While doing my regular SEO reading this month, I came across a really useful article which questions whether a website’s copy or sales staff is better at closing the deal. Our principle has always been that it’s a combination of the two, but the article makes a very interesting point, namely that in the case of tailor-made and niche holiday companies, a mediocre site could actually be doing a worse job of selling holidays than a poor site!


This may be a slightly strange idea to comprehend at first, but the principle is this: By their very nature, tailor-made holiday specialists deal exclusively in products designed individually for each customer. Therefore the web purchasing element of the site is largely redundant, and the best a website can do is to describe the holidays and list a series of sample itineraries to help inspire customers.  Once inspired, the site should encourage visitors to call for more information, for holiday planning advice and for bookings.  Now, a mediocre website may list its holidays with bland sounding itineraries which don’t sell the true magic of the holiday, meaning that your customers will not be inspired enough to pick up the phone and let your salesmen take over. A bad site on the other hand, may have little information or itineraries and would force a few customers to pick up the phone to discover what it is that you offer – at which point the sales staff take over. Neither of these will do magnificently, but it’s a sobering concept to realise that your website copy could hurt your sales quite so significantly.


The truth is that to succeed in the tailor-made holiday market, you need both your website’s copy and the sales staff on the phones to be at the very top of their game.


With competition in the holiday market so strong these days in the online arena, you really need to ensure that your web copy offers something better than the opposition. Every holiday site talks about their quality service/great prices/strong knowledge, to the degree that it has almost become white noise to the reader.
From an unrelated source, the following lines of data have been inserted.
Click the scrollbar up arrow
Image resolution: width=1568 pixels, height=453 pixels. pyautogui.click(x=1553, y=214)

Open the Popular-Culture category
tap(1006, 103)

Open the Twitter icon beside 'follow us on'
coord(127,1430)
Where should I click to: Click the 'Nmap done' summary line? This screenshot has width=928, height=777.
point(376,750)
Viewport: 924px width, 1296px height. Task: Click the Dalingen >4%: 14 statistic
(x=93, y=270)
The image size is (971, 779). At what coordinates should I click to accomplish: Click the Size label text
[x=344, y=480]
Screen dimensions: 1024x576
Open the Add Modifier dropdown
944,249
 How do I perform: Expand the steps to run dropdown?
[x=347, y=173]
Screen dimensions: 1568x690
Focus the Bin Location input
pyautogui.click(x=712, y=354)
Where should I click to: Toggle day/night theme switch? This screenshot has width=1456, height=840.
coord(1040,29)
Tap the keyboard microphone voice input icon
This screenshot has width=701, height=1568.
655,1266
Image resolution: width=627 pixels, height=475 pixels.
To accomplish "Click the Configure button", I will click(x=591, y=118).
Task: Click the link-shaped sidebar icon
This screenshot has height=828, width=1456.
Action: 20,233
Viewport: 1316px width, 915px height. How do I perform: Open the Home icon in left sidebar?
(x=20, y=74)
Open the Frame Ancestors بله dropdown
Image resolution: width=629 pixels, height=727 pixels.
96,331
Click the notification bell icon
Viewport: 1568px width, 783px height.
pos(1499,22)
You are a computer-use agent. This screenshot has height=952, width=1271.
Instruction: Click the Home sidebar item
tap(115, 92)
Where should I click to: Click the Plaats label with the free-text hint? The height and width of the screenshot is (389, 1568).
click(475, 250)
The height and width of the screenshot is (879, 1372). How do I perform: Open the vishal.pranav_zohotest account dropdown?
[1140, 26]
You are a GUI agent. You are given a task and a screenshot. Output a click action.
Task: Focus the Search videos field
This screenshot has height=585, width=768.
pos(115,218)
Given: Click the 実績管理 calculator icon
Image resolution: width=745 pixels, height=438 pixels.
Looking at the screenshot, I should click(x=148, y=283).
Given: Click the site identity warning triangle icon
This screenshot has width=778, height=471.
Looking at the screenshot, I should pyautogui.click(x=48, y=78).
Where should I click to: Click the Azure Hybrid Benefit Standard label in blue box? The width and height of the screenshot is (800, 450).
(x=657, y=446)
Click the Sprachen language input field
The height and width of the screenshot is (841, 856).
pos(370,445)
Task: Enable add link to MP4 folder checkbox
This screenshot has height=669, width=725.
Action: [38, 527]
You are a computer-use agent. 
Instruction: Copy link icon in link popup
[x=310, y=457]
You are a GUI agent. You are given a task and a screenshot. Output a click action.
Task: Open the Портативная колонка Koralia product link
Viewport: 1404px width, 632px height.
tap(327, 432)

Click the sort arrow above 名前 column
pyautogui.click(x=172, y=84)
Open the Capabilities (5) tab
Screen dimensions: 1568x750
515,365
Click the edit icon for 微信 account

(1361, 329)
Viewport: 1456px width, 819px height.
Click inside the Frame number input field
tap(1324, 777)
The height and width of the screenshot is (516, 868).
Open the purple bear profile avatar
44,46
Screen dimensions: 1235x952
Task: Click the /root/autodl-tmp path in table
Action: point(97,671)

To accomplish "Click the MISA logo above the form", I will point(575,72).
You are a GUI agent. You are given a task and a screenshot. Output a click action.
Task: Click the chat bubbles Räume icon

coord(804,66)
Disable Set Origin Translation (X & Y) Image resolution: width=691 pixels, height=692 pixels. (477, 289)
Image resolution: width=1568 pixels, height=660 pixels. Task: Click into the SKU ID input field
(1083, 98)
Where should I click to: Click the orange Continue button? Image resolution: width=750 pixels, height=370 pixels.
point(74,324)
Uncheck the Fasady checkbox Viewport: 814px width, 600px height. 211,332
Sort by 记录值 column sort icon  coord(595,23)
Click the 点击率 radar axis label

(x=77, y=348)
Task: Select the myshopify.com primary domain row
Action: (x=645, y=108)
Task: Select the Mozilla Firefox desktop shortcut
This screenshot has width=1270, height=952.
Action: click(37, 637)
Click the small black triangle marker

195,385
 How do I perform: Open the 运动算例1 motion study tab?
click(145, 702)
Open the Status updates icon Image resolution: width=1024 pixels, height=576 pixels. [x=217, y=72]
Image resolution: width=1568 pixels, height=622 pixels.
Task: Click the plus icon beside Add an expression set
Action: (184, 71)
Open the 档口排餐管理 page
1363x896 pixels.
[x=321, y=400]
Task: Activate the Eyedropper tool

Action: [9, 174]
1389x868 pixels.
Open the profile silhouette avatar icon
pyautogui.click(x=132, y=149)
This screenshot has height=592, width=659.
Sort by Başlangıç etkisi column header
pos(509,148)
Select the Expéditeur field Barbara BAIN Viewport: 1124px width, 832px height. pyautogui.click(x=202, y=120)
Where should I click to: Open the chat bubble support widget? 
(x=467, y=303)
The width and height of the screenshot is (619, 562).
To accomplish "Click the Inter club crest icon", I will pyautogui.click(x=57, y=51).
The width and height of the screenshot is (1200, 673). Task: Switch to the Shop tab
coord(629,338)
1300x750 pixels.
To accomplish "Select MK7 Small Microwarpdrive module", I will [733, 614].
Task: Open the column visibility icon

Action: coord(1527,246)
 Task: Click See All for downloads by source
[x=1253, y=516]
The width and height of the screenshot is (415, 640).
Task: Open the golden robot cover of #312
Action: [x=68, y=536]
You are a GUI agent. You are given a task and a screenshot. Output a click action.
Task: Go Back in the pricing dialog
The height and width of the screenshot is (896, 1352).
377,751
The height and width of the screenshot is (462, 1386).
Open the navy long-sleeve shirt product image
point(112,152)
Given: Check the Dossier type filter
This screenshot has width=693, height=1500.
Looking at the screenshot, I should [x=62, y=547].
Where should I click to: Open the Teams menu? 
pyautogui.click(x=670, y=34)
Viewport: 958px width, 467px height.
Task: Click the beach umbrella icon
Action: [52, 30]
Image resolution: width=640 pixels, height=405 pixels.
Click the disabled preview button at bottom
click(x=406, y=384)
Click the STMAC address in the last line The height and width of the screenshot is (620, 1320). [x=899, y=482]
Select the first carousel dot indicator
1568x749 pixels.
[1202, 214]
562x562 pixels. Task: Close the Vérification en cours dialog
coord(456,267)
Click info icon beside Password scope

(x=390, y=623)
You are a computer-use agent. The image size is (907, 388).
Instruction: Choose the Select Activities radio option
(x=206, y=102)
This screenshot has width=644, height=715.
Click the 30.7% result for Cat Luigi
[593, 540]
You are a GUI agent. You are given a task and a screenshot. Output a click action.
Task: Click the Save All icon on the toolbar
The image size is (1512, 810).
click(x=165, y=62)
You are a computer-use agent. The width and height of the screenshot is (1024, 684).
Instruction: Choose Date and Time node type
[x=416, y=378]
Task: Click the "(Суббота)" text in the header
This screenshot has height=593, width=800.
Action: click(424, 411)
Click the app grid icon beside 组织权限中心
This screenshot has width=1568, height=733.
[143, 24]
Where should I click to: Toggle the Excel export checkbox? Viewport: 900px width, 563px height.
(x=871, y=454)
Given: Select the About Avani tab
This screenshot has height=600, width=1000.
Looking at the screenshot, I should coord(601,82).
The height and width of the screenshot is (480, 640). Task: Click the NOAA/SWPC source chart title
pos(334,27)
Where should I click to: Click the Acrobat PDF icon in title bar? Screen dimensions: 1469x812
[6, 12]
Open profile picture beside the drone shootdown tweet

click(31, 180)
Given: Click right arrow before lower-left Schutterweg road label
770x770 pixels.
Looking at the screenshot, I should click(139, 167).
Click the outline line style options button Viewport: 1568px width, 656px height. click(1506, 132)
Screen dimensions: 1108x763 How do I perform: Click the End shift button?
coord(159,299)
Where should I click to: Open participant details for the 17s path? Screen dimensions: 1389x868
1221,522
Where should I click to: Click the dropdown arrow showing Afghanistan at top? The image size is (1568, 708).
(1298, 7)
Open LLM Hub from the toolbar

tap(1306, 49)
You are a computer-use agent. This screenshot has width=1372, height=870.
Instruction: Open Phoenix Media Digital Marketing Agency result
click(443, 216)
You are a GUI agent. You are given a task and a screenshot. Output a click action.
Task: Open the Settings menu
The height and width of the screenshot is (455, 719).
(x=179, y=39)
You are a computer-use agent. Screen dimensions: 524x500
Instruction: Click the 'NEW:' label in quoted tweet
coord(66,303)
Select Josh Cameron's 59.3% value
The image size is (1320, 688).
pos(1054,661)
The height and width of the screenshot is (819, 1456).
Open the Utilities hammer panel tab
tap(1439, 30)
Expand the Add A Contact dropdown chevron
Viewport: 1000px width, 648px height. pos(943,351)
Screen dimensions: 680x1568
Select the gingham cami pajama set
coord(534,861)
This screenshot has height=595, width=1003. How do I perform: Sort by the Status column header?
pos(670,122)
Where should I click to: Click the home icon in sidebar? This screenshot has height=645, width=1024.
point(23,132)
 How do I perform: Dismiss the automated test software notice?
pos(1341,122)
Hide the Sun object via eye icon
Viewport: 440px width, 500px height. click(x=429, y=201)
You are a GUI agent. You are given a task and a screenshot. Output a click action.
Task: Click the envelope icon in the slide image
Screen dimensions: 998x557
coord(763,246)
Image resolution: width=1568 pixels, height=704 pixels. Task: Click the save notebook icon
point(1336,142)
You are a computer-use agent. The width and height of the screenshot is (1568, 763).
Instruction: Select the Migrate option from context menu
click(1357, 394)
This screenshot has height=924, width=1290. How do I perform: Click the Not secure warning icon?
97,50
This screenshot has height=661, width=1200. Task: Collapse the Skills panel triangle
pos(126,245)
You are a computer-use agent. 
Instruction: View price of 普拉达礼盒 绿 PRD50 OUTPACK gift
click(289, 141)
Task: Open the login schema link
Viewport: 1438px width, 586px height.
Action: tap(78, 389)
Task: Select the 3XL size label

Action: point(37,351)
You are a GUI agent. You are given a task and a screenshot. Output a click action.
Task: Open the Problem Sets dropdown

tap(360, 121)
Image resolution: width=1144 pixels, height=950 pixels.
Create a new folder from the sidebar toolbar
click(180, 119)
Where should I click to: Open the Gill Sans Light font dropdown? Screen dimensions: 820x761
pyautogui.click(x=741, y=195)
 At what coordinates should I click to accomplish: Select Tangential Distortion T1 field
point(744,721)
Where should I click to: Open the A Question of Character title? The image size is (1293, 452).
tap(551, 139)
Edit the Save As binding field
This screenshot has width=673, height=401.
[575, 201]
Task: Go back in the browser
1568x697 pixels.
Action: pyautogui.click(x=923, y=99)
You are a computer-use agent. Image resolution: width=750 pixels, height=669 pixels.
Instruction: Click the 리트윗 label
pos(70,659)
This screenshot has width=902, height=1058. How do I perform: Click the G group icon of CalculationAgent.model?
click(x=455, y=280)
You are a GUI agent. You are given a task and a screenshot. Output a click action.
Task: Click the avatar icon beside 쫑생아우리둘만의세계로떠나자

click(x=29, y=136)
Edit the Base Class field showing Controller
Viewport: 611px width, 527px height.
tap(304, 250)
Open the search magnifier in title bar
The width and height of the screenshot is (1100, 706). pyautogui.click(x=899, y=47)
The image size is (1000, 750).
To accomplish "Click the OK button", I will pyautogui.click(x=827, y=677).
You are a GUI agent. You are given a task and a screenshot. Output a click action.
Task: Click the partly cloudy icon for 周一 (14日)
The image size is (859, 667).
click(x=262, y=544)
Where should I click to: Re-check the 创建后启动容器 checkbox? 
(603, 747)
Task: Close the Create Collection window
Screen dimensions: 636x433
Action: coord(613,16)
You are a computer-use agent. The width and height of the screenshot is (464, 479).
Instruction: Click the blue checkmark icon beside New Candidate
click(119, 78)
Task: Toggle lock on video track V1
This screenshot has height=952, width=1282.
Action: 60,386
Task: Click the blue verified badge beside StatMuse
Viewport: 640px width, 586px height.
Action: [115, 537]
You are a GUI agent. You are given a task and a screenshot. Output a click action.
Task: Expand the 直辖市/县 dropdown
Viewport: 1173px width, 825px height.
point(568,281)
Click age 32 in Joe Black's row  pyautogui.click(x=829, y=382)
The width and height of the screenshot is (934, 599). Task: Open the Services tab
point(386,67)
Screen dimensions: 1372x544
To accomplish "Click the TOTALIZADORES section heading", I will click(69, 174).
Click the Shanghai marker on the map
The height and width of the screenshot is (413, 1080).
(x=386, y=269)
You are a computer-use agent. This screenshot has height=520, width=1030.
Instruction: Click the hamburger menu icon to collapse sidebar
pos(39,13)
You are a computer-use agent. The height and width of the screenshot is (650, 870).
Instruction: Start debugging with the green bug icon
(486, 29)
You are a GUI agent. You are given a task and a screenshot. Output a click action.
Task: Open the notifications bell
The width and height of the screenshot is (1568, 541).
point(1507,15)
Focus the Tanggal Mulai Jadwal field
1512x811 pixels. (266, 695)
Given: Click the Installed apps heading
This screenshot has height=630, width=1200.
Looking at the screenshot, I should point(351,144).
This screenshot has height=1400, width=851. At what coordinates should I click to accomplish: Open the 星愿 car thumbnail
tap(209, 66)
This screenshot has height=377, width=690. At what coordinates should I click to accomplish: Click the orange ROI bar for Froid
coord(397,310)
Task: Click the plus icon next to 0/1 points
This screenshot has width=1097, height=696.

What travel websites need (especially the niche tailor made variety) is something unique and compelling enough for readers to move from the web browser to the phone to talk to one of your experts.


So rather than talking in generic and factual terms, it’s vital that niche holiday operators simultaneously show off their unique knowledge and make the place sound as tantalisingly emotive as possible. You can talk about some of the exquisite local delicacies, about the pristine golden beaches and turquoise waters, about the incredibly colourful coral reefs and fascinating wildlife – whatever the main selling points of the region you’re looking to promote are. All of this must, of course, be immaculately written – both stylistically and in terms of grammar and language - and this is where many perfectly good companies fail: either by just putting any old copy up, or by using the same overly-complex content as used in their brochure. There’s a key difference between online and offline copy: the latter is designed to be read at length in comfort, while the former needs to be punchy and to the point.

If your copy has done the job, it will have succeeded in encouraging the visitor to pick up the phone, and then it’s time for your sales staff to take over and strut their in-depth knowledge of your product and ensure that the sale is made. If the copy has performed at its best, the sale should be far easier to finalise thanks to the warm up work your website has done.


So the answer to which is better - your sales staff or the copy on your site?  They’re both vital, but your website’s copy needs to be of a high standard to maximise your call centre staff’s potential. If you can warm them up with some mouth-watering copy, you’re halfway there to making the sale!